* _About this exercise_: Each line that has the string "Enable" must be copied from the records below.

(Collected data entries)
####

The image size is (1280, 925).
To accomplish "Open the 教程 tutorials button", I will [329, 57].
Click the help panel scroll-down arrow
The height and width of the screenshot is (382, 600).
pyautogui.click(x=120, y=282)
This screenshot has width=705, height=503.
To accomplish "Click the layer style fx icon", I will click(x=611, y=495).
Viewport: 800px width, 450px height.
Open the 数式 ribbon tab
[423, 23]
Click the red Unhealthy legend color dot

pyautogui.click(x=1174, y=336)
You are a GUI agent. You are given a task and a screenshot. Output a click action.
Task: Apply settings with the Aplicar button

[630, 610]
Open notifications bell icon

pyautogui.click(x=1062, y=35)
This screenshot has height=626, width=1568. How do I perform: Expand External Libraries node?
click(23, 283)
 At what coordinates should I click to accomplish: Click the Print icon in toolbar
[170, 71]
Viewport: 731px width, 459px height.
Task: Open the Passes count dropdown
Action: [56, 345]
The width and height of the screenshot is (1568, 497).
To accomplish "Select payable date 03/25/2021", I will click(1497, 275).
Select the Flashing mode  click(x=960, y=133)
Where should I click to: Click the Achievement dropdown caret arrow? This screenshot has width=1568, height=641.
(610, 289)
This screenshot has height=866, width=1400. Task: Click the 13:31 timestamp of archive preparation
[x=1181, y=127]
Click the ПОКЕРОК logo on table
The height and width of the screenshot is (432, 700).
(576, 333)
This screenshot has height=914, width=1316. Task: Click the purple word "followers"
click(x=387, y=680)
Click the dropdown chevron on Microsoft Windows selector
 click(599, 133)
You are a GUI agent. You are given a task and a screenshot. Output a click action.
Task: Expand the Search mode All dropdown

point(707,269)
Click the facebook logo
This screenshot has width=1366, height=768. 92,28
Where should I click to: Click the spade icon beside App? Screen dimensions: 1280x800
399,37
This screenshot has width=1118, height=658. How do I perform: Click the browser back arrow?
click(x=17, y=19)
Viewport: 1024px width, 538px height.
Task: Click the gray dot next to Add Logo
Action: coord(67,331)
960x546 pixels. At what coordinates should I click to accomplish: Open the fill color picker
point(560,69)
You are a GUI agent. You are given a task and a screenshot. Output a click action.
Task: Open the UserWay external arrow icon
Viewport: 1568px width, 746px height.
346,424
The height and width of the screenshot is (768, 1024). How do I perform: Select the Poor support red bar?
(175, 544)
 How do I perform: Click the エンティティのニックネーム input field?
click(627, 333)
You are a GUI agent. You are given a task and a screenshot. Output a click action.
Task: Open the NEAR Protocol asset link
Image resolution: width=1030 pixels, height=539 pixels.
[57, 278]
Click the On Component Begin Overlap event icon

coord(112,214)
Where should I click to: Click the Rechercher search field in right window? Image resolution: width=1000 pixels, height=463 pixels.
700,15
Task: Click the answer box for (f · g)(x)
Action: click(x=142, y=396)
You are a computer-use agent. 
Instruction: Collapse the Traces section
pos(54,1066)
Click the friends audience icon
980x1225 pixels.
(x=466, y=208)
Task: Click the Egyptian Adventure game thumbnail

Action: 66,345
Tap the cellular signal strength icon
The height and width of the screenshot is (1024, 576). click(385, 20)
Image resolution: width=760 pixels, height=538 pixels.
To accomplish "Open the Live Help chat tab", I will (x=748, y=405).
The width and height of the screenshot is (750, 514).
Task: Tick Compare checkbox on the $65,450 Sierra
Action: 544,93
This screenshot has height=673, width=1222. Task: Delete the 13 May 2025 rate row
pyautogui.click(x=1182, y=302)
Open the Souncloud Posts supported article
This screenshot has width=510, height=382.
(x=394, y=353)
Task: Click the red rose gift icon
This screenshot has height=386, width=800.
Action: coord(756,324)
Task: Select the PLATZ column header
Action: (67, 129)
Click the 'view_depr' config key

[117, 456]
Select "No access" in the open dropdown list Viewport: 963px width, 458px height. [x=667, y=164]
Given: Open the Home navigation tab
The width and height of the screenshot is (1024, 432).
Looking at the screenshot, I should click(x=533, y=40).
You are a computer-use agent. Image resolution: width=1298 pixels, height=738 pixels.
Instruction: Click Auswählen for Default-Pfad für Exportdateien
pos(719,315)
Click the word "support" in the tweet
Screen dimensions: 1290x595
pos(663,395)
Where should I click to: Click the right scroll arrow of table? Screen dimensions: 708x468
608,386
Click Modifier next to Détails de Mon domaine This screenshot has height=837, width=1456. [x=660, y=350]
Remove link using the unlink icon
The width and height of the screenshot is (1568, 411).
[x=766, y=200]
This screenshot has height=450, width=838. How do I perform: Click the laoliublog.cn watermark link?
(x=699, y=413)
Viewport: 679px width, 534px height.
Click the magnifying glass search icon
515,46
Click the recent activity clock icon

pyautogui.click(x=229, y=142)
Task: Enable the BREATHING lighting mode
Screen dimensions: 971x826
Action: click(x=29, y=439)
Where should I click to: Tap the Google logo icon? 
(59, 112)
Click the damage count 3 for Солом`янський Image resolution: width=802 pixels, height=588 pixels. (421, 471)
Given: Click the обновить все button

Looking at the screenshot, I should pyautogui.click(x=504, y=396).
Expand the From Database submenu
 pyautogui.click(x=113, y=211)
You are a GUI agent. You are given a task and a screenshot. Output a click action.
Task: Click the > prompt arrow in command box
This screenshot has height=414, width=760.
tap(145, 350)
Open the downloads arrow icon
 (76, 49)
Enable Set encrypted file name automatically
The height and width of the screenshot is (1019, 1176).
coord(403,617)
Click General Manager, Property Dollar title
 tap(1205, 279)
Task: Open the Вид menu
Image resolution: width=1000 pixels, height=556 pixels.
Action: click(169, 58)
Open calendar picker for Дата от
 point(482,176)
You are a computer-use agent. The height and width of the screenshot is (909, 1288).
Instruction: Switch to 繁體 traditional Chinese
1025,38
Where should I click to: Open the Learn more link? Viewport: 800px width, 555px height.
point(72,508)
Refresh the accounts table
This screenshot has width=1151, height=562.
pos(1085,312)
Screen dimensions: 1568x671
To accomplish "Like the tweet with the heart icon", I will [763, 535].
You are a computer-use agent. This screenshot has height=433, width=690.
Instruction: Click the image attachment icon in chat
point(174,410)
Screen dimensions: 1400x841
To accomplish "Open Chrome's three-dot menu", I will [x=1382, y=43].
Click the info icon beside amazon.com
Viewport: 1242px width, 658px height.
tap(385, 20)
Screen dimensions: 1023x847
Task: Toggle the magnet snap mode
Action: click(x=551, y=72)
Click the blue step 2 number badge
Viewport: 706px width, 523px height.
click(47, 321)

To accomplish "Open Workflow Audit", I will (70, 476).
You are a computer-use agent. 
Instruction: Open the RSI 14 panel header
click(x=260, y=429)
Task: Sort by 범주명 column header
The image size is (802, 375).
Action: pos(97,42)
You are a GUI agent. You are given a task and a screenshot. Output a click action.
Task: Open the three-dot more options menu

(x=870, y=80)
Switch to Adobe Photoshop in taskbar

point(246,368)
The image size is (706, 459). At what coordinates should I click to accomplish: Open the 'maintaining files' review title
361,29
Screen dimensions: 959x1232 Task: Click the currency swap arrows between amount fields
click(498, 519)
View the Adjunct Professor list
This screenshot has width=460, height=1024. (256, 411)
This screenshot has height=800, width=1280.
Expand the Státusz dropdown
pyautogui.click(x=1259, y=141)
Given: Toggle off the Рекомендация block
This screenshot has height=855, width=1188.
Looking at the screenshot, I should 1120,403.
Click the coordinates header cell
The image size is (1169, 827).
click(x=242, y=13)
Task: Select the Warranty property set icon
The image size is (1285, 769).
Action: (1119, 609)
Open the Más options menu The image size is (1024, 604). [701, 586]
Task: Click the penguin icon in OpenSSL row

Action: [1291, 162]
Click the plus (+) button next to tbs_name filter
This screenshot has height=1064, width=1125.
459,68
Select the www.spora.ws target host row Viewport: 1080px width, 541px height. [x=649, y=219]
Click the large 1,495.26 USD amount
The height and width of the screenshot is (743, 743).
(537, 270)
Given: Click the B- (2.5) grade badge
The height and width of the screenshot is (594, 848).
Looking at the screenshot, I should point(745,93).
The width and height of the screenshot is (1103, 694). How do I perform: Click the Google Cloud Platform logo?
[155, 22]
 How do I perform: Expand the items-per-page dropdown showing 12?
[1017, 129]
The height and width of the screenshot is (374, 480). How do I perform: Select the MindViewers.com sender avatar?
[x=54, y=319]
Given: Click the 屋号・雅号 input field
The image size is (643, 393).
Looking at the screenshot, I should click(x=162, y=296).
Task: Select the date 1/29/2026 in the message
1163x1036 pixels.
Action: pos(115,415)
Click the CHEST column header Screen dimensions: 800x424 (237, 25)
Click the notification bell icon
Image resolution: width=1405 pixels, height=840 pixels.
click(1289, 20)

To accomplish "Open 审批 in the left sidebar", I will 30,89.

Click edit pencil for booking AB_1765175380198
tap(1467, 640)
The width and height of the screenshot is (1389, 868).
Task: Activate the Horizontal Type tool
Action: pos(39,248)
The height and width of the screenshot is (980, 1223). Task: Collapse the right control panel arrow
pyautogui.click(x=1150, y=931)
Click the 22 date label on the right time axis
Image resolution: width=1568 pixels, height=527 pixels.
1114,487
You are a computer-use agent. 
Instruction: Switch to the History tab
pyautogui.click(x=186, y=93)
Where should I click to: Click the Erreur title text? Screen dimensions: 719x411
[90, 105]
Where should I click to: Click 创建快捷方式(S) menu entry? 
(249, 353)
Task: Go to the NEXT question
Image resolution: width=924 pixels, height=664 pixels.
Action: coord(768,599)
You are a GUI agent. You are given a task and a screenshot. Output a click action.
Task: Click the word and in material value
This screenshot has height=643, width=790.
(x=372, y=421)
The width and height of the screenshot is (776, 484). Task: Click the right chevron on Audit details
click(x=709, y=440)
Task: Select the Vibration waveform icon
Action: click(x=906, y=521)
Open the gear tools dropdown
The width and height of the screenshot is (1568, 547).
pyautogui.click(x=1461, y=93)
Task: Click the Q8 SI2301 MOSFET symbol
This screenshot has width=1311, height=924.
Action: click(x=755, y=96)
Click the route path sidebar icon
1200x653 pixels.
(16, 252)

####

* _Output below_:
Task: Enable the BREATHING lighting mode
Enable Set encrypted file name automatically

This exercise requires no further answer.